NC governor shoots down legislation that would expand E-Verify requirements but exempt more seasonal workers
By Pamela Wolf, J.D.
Last week North Carolina Governor Pat McCrory vetoed legislation that would expand the RECLAIM NC Act’s E-Verify requirements to bar city, county and state government agencies and boards from entering into contracts with contractors unless they are enrolled and participate in E-Verify. It would also change the definition of “employee” to exclude an individual employed for less than nine months in a calendar year.

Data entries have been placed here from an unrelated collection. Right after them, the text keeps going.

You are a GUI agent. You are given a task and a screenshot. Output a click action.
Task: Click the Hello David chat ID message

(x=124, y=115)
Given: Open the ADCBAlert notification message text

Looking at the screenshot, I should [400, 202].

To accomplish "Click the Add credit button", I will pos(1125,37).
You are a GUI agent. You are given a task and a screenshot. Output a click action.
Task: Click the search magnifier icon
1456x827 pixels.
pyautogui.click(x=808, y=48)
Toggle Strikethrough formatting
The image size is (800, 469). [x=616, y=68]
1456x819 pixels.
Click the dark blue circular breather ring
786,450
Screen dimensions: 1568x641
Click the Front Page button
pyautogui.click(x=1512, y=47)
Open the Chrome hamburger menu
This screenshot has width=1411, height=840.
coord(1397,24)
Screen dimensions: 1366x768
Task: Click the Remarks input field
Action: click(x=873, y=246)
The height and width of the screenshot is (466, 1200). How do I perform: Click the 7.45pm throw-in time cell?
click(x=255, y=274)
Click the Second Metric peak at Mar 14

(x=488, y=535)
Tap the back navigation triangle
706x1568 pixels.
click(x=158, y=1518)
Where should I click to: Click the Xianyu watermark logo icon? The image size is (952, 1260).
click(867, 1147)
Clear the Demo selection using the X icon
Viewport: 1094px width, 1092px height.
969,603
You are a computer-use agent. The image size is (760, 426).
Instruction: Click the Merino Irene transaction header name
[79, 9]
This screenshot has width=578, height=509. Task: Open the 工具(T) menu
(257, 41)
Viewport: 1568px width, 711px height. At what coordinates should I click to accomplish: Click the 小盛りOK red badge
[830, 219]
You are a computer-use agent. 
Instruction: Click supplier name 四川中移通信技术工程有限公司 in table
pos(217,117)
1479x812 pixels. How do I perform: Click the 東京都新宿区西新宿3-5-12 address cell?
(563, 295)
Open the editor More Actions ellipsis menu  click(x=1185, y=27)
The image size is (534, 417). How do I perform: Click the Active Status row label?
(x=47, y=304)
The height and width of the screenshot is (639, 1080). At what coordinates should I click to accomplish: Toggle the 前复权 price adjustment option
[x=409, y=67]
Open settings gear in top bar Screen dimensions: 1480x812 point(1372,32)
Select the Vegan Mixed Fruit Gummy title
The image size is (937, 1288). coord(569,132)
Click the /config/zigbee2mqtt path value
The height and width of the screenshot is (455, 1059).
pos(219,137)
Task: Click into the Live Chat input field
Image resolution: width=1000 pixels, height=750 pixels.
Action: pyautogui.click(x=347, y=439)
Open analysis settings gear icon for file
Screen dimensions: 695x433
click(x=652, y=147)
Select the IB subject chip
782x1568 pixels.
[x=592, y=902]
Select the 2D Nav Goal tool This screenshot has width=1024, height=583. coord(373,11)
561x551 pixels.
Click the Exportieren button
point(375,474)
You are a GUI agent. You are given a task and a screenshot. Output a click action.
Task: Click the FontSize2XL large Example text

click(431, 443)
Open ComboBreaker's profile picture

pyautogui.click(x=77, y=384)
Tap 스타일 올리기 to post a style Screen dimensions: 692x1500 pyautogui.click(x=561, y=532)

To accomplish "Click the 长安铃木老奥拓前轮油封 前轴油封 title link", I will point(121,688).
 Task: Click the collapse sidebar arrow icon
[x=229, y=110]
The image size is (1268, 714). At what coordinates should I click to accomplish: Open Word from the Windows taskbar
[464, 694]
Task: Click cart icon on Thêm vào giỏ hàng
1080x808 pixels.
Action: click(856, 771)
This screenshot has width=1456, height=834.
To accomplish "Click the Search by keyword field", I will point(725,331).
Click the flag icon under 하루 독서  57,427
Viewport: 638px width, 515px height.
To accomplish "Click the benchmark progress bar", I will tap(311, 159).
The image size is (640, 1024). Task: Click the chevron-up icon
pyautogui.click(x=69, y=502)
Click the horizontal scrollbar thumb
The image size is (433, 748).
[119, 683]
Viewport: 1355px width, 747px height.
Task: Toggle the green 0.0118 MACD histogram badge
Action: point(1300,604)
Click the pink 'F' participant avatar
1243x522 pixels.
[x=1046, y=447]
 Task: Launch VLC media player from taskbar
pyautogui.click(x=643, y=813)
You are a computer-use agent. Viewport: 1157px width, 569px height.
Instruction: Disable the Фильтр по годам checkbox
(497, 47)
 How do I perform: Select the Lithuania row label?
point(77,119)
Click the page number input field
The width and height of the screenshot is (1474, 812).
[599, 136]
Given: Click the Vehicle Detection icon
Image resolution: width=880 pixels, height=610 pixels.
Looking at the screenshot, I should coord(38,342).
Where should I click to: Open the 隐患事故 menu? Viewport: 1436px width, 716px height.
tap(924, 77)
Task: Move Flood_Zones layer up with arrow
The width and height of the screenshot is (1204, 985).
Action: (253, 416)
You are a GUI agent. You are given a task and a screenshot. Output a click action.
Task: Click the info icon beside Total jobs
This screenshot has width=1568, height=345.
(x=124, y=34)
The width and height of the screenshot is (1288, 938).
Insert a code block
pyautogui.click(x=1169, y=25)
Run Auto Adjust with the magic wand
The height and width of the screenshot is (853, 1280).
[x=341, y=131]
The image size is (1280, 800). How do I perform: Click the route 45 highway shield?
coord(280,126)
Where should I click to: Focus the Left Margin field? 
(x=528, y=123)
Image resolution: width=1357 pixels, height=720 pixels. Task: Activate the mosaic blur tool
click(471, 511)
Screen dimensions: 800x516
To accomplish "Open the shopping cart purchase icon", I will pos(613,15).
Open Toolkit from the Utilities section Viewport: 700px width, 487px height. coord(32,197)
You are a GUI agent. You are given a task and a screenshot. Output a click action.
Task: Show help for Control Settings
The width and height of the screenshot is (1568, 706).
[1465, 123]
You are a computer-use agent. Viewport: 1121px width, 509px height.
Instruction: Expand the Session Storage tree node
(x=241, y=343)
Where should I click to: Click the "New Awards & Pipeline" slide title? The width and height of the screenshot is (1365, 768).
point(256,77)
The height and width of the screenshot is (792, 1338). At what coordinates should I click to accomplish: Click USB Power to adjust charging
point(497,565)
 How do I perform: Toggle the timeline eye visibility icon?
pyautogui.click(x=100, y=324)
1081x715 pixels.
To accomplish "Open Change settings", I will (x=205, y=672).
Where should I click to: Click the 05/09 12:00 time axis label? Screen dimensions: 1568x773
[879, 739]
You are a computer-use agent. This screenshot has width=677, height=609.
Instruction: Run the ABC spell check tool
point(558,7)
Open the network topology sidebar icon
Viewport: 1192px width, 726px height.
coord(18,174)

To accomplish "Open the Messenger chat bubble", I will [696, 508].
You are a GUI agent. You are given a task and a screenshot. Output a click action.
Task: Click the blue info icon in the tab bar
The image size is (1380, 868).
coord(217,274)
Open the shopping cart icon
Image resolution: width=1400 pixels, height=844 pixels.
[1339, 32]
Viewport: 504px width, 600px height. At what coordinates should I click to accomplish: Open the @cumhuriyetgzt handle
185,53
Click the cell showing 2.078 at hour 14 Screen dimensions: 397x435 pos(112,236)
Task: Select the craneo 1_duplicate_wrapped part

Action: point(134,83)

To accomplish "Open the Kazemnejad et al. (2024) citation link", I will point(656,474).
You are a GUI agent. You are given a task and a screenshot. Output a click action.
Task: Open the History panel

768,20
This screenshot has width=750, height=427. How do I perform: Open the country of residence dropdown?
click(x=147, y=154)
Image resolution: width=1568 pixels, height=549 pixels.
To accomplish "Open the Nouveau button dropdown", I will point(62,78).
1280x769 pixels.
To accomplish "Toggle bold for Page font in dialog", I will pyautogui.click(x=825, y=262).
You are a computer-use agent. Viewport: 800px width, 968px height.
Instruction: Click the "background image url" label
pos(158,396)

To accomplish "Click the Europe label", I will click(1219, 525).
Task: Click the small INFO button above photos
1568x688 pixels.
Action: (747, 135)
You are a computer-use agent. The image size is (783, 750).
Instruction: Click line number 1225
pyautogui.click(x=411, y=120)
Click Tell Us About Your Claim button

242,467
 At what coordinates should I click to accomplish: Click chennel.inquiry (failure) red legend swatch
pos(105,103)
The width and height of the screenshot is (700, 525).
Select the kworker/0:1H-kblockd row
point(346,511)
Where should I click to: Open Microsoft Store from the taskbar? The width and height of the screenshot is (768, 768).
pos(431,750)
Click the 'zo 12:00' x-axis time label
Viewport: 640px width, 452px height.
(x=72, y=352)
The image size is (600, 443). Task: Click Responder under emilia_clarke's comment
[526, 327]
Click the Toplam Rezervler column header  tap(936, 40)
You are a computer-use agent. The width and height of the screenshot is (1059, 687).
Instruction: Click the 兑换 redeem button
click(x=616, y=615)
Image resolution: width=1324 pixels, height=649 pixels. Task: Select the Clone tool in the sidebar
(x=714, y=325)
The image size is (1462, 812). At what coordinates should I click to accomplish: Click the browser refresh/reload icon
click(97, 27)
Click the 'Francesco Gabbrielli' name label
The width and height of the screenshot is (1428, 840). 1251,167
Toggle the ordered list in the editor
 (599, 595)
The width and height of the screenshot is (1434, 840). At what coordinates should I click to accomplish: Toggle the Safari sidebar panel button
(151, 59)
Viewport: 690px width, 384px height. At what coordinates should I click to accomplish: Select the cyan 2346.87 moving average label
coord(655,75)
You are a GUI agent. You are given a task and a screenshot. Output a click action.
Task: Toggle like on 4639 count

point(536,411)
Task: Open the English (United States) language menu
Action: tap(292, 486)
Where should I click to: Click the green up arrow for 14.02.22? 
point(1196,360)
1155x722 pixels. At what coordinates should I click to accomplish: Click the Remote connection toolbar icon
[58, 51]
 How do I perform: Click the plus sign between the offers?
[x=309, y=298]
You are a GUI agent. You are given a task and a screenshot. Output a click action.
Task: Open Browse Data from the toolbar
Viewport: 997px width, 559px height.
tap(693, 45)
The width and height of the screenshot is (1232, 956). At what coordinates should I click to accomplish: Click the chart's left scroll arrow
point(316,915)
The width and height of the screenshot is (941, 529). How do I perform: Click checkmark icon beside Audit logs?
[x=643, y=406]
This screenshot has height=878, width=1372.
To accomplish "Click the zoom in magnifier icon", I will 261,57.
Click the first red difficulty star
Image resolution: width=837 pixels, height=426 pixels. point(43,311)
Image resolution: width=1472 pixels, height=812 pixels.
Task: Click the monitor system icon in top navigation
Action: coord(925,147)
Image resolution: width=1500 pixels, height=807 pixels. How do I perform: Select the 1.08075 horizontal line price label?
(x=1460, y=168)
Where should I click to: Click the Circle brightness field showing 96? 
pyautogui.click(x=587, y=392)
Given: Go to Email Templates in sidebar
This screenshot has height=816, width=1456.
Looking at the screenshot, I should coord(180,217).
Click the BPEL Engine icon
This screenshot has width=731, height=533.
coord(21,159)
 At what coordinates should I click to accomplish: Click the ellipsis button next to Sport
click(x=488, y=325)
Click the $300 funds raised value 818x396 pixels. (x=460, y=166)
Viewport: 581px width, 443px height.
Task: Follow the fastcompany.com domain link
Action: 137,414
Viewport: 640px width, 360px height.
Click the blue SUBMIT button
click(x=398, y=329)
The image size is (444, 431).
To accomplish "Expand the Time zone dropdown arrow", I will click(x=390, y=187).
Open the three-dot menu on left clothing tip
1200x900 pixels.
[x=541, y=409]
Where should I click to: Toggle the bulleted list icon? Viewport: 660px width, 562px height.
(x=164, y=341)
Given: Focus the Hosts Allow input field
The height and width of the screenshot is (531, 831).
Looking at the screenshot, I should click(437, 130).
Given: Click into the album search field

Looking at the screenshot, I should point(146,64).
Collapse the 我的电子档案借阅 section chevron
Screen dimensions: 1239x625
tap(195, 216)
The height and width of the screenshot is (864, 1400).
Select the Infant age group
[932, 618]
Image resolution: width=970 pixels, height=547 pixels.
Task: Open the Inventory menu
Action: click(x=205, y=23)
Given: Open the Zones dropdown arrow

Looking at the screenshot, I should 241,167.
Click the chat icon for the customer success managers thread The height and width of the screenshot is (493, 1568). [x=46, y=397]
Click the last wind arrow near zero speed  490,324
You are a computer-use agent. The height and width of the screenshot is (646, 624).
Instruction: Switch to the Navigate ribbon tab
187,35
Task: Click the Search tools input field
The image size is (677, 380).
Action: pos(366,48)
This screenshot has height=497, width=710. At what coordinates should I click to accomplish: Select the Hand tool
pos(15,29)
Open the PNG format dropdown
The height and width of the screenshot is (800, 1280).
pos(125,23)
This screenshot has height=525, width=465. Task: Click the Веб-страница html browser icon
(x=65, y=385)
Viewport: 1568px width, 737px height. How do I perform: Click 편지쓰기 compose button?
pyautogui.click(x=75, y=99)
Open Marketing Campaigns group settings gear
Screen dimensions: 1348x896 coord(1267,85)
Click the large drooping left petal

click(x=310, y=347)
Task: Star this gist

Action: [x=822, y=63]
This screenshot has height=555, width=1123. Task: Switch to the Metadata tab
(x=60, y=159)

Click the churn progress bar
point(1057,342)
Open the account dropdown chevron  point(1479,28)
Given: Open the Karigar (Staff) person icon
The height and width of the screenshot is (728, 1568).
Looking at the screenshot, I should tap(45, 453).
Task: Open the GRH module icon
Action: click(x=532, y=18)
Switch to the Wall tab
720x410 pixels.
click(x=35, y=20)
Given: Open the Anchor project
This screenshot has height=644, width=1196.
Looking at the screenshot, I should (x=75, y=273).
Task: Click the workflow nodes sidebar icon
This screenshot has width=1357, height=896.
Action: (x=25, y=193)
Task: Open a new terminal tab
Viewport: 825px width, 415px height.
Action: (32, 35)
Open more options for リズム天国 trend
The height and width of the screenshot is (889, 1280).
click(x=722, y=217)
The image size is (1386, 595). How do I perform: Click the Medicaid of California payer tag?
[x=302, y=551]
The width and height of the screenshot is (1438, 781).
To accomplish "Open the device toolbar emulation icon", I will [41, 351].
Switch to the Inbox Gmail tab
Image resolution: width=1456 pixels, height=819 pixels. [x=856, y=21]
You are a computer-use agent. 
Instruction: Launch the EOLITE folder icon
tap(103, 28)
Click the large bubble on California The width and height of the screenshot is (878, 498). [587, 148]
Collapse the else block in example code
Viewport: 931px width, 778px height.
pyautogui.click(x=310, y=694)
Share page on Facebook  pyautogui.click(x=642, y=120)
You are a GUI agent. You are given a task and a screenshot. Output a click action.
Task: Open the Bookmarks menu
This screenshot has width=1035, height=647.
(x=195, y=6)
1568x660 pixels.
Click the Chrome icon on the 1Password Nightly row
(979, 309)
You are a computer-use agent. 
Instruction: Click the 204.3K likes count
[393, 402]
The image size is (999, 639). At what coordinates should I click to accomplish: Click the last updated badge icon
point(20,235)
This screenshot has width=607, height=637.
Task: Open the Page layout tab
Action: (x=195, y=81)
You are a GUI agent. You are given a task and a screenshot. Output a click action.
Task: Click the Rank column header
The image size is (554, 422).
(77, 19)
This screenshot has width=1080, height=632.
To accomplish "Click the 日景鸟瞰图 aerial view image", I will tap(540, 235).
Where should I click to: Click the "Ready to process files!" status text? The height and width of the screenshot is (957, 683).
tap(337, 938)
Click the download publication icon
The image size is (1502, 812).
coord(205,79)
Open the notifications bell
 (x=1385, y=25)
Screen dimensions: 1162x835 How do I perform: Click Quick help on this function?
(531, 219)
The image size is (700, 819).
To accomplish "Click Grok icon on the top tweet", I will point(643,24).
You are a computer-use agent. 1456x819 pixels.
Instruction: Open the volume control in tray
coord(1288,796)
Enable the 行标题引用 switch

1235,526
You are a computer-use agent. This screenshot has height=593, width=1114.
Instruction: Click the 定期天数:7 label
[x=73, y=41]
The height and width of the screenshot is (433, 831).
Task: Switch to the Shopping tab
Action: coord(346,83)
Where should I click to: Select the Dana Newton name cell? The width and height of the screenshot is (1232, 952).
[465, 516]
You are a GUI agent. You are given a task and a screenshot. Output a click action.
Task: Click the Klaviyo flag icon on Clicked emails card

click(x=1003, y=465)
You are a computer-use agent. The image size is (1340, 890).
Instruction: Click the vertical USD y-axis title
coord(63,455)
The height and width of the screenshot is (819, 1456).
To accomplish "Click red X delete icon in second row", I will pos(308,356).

The legislation, HB 786, which had been ratified on July 26, “makes it easier for businesses to circumvent federal immigration law, which could allow more illegal immigrants to be hired in North Carolina industries,” the governor said in a statement. Currently, seasonal workers in North Carolina are given an exemption from E-Verify screening, which is used to determine an employee’s or an applicant’s legal status. HB 786, the governor protested, expands the definition of a seasonal worker from 90 days to nearly nine months.
In his objections and veto message, presumably referring to the expanded definition of a seasonal worker, McCrory said that bill includes “a loophole that would allow businesses to exempt a higher percentage of employees from proving they are legal U.S. citizens or residents.” He also said the legislation “will put our legal residents at a disadvantage in the job market.”